Data for review: Begin

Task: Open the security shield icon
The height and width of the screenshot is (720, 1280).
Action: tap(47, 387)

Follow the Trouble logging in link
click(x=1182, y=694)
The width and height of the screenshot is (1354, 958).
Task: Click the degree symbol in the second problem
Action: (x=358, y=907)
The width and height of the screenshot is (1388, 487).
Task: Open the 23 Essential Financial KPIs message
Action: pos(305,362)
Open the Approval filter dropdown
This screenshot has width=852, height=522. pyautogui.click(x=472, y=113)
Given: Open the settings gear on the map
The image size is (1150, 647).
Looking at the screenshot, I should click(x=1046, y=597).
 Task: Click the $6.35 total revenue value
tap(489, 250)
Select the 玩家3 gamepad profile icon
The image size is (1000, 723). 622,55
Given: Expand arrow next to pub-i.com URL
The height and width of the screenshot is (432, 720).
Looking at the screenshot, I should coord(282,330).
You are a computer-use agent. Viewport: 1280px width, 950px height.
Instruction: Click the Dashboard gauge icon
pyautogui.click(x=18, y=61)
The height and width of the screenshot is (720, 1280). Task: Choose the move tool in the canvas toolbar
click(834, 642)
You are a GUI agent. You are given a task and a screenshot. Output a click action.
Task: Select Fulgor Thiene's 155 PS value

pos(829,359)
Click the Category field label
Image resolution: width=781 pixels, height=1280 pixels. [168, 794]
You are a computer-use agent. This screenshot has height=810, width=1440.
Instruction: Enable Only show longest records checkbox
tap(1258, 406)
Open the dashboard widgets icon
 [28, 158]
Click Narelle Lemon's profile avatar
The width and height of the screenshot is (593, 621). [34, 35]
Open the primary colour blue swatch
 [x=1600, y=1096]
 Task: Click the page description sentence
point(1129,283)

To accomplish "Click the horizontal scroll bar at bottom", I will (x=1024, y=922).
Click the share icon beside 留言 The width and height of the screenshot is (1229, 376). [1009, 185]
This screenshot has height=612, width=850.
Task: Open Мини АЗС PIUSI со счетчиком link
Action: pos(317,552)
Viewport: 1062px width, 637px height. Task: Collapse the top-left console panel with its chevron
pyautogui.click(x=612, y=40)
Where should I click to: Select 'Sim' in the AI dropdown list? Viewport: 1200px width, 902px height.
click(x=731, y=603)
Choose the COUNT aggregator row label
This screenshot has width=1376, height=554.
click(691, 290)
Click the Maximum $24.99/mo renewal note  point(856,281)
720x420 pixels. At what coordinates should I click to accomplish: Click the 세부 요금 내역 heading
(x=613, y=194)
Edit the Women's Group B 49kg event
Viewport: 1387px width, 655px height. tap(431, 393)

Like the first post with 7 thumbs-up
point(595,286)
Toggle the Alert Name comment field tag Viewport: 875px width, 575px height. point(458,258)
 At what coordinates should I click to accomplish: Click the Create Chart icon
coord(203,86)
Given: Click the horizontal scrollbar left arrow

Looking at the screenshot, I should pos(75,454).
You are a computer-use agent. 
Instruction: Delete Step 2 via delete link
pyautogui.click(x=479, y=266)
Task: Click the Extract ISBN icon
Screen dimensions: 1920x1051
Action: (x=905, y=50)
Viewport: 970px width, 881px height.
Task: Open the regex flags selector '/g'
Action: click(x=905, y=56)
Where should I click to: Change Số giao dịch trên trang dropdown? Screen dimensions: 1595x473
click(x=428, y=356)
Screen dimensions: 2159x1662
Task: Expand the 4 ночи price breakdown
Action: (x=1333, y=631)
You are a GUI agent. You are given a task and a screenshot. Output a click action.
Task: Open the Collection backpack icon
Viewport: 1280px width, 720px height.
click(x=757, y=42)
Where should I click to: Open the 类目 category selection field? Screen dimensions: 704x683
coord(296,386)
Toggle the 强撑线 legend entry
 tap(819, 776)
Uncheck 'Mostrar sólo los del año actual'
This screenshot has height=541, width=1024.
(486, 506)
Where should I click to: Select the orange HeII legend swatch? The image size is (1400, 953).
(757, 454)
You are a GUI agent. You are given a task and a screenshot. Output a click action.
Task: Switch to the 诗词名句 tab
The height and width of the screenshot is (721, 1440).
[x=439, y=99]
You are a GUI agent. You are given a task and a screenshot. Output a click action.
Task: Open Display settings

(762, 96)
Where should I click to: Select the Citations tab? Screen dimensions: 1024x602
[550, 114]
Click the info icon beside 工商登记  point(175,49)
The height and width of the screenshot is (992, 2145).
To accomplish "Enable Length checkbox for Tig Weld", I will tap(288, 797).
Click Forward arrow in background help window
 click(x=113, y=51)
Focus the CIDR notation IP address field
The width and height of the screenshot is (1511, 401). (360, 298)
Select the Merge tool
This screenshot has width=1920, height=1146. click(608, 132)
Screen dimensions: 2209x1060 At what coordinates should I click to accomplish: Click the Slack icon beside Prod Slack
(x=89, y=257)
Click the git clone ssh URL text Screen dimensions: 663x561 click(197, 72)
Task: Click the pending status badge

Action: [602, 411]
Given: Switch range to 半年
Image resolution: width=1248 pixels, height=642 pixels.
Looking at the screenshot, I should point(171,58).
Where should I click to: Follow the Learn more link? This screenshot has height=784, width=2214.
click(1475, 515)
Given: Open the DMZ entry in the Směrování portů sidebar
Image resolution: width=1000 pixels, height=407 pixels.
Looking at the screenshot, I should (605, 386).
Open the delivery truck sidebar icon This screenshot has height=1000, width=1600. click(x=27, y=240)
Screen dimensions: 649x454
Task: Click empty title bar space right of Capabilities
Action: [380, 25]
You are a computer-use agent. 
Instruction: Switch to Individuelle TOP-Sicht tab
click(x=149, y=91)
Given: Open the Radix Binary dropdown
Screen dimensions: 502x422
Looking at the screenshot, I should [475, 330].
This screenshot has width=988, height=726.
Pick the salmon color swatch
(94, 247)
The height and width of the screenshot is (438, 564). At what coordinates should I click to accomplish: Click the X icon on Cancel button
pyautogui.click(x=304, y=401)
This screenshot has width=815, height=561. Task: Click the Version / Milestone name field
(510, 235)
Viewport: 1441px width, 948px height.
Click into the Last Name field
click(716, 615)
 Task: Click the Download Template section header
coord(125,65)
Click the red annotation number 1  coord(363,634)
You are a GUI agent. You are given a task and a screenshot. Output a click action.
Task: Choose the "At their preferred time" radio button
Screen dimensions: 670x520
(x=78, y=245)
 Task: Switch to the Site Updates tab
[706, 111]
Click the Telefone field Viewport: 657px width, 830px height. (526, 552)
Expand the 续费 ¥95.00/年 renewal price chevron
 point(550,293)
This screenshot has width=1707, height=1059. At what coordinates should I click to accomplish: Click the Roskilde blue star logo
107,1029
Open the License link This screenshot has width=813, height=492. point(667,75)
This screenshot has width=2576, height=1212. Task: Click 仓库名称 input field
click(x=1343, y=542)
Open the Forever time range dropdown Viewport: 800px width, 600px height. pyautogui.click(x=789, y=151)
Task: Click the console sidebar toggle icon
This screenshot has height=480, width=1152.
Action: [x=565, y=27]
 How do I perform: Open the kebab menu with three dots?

Data for review: End

About this exercise — Every line above with the word "will" is to be copied out.

Final answer —
To accomplish "Click the horizontal scroll bar at bottom", I will (x=1024, y=922).
To accomplish "Enable Length checkbox for Tig Weld", I will tap(288, 797).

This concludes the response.